Transcribe each record below word for word.

### Records for the exercise:
----

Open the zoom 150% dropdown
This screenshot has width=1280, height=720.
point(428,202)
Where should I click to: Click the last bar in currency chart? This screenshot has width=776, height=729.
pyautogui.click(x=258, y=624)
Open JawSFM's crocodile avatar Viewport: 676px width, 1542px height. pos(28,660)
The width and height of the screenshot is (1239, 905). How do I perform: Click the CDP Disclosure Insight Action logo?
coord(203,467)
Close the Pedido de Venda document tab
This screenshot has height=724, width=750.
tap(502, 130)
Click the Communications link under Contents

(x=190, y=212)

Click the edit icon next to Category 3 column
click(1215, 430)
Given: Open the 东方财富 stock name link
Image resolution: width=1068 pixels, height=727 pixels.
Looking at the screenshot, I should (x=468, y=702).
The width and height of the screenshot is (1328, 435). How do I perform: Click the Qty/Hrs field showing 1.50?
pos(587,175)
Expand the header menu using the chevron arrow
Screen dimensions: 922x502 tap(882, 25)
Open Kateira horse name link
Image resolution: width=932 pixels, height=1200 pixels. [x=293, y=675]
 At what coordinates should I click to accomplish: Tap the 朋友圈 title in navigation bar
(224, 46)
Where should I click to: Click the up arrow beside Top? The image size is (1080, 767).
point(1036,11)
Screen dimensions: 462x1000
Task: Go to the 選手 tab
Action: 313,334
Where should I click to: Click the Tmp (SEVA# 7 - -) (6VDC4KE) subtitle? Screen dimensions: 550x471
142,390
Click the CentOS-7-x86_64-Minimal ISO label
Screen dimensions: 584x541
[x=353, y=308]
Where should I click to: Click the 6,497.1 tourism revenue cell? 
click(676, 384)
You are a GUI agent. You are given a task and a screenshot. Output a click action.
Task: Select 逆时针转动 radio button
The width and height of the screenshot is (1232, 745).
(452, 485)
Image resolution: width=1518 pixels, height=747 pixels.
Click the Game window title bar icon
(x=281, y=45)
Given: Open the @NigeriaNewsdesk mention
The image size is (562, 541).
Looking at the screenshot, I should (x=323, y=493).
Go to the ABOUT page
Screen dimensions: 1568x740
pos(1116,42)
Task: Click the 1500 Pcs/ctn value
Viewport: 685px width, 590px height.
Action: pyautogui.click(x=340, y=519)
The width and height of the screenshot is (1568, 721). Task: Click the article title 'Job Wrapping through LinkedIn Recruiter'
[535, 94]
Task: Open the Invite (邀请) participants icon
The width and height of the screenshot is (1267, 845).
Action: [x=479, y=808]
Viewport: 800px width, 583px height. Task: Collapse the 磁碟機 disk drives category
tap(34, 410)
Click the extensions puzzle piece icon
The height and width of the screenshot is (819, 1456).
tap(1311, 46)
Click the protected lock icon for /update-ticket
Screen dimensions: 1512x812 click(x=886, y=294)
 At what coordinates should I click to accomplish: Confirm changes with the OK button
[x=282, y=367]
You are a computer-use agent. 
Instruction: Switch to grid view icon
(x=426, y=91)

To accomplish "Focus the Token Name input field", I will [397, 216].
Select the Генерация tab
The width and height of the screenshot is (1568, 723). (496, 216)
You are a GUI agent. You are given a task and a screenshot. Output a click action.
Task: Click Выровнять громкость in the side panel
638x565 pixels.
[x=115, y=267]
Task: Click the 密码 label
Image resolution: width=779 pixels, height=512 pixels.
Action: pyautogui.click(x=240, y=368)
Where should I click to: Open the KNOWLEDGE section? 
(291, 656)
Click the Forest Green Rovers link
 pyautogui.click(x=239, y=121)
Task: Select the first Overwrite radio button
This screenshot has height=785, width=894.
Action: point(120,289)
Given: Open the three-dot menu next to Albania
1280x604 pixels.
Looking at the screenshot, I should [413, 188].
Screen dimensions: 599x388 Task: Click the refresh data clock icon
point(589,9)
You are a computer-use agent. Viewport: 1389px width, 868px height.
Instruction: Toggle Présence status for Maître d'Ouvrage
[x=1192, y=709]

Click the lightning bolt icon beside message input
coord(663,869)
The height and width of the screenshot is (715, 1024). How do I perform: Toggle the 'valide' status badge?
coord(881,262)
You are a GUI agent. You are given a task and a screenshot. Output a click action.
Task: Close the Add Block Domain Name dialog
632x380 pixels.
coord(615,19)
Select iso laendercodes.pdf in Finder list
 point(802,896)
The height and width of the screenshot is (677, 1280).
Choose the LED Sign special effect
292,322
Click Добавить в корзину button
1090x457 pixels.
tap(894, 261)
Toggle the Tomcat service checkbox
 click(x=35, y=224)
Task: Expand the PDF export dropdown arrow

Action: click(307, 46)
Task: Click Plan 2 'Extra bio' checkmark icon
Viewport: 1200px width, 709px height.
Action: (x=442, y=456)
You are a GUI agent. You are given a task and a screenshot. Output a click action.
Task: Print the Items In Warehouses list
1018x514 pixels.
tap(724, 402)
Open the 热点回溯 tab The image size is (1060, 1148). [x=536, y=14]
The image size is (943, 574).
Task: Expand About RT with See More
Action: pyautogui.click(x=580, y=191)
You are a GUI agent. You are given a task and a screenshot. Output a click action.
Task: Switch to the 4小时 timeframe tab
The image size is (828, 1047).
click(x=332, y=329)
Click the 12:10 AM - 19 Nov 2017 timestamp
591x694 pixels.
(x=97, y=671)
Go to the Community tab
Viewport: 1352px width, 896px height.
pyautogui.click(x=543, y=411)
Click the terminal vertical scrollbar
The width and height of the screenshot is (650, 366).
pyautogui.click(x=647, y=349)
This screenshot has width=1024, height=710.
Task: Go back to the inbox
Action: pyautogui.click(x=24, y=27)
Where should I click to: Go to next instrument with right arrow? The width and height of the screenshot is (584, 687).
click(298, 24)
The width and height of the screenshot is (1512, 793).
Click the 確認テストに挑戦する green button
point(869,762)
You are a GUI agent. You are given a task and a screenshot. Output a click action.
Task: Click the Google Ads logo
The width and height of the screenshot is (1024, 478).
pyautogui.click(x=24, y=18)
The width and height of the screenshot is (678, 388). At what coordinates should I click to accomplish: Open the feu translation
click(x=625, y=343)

----

### Answer for this exercise:
Open the zoom 150% dropdown
This screenshot has width=1280, height=720.
point(428,202)
Where should I click to: Click the last bar in currency chart? This screenshot has width=776, height=729.
pyautogui.click(x=258, y=624)
Open JawSFM's crocodile avatar Viewport: 676px width, 1542px height. pos(28,660)
The width and height of the screenshot is (1239, 905). How do I perform: Click the CDP Disclosure Insight Action logo?
coord(203,467)
Close the Pedido de Venda document tab
This screenshot has height=724, width=750.
tap(502, 130)
Click the Communications link under Contents

(x=190, y=212)

Click the edit icon next to Category 3 column
click(1215, 430)
Given: Open the 东方财富 stock name link
Image resolution: width=1068 pixels, height=727 pixels.
Looking at the screenshot, I should (x=468, y=702).
The width and height of the screenshot is (1328, 435). How do I perform: Click the Qty/Hrs field showing 1.50?
pos(587,175)
Expand the header menu using the chevron arrow
Screen dimensions: 922x502 tap(882, 25)
Open Kateira horse name link
Image resolution: width=932 pixels, height=1200 pixels. [x=293, y=675]
 At what coordinates should I click to accomplish: Tap the 朋友圈 title in navigation bar
(224, 46)
Where should I click to: Click the up arrow beside Top? The image size is (1080, 767).
point(1036,11)
Screen dimensions: 462x1000
Task: Go to the 選手 tab
Action: 313,334
Where should I click to: Click the Tmp (SEVA# 7 - -) (6VDC4KE) subtitle? Screen dimensions: 550x471
142,390
Click the CentOS-7-x86_64-Minimal ISO label
Screen dimensions: 584x541
[x=353, y=308]
Where should I click to: Click the 6,497.1 tourism revenue cell? 
click(676, 384)
You are a GUI agent. You are given a task and a screenshot. Output a click action.
Task: Select 逆时针转动 radio button
The width and height of the screenshot is (1232, 745).
(452, 485)
Image resolution: width=1518 pixels, height=747 pixels.
Click the Game window title bar icon
(x=281, y=45)
Given: Open the @NigeriaNewsdesk mention
The image size is (562, 541).
Looking at the screenshot, I should (x=323, y=493).
Go to the ABOUT page
Screen dimensions: 1568x740
pos(1116,42)
Task: Click the 1500 Pcs/ctn value
Viewport: 685px width, 590px height.
Action: pyautogui.click(x=340, y=519)
The width and height of the screenshot is (1568, 721). Task: Click the article title 'Job Wrapping through LinkedIn Recruiter'
[535, 94]
Task: Open the Invite (邀请) participants icon
The width and height of the screenshot is (1267, 845).
Action: [x=479, y=808]
Viewport: 800px width, 583px height. Task: Collapse the 磁碟機 disk drives category
tap(34, 410)
Click the extensions puzzle piece icon
The height and width of the screenshot is (819, 1456).
tap(1311, 46)
Click the protected lock icon for /update-ticket
Screen dimensions: 1512x812 click(x=886, y=294)
 At what coordinates should I click to accomplish: Confirm changes with the OK button
[x=282, y=367]
You are a computer-use agent. 
Instruction: Switch to grid view icon
(x=426, y=91)

To accomplish "Focus the Token Name input field", I will [397, 216].
Select the Генерация tab
The width and height of the screenshot is (1568, 723). (496, 216)
You are a GUI agent. You are given a task and a screenshot. Output a click action.
Task: Click Выровнять громкость in the side panel
638x565 pixels.
[x=115, y=267]
Task: Click the 密码 label
Image resolution: width=779 pixels, height=512 pixels.
Action: pyautogui.click(x=240, y=368)
Where should I click to: Open the KNOWLEDGE section? 
(291, 656)
Click the Forest Green Rovers link
 pyautogui.click(x=239, y=121)
Task: Select the first Overwrite radio button
This screenshot has height=785, width=894.
Action: point(120,289)
Given: Open the three-dot menu next to Albania
1280x604 pixels.
Looking at the screenshot, I should [413, 188].
Screen dimensions: 599x388 Task: Click the refresh data clock icon
point(589,9)
You are a computer-use agent. Viewport: 1389px width, 868px height.
Instruction: Toggle Présence status for Maître d'Ouvrage
[x=1192, y=709]

Click the lightning bolt icon beside message input
coord(663,869)
The height and width of the screenshot is (715, 1024). How do I perform: Toggle the 'valide' status badge?
coord(881,262)
You are a GUI agent. You are given a task and a screenshot. Output a click action.
Task: Close the Add Block Domain Name dialog
632x380 pixels.
coord(615,19)
Select iso laendercodes.pdf in Finder list
 point(802,896)
The height and width of the screenshot is (677, 1280).
Choose the LED Sign special effect
292,322
Click Добавить в корзину button
1090x457 pixels.
tap(894, 261)
Toggle the Tomcat service checkbox
 click(x=35, y=224)
Task: Expand the PDF export dropdown arrow

Action: click(307, 46)
Task: Click Plan 2 'Extra bio' checkmark icon
Viewport: 1200px width, 709px height.
Action: (x=442, y=456)
You are a GUI agent. You are given a task and a screenshot. Output a click action.
Task: Print the Items In Warehouses list
1018x514 pixels.
tap(724, 402)
Open the 热点回溯 tab The image size is (1060, 1148). [x=536, y=14]
The image size is (943, 574).
Task: Expand About RT with See More
Action: pyautogui.click(x=580, y=191)
You are a GUI agent. You are given a task and a screenshot. Output a click action.
Task: Switch to the 4小时 timeframe tab
The image size is (828, 1047).
click(x=332, y=329)
Click the 12:10 AM - 19 Nov 2017 timestamp
591x694 pixels.
(x=97, y=671)
Go to the Community tab
Viewport: 1352px width, 896px height.
pyautogui.click(x=543, y=411)
Click the terminal vertical scrollbar
The width and height of the screenshot is (650, 366).
pyautogui.click(x=647, y=349)
This screenshot has width=1024, height=710.
Task: Go back to the inbox
Action: pyautogui.click(x=24, y=27)
Where should I click to: Go to next instrument with right arrow? The width and height of the screenshot is (584, 687).
click(298, 24)
The width and height of the screenshot is (1512, 793).
Click the 確認テストに挑戦する green button
point(869,762)
You are a GUI agent. You are given a task and a screenshot. Output a click action.
Task: Click the Google Ads logo
The width and height of the screenshot is (1024, 478).
pyautogui.click(x=24, y=18)
The width and height of the screenshot is (678, 388). At what coordinates should I click to accomplish: Open the feu translation
click(x=625, y=343)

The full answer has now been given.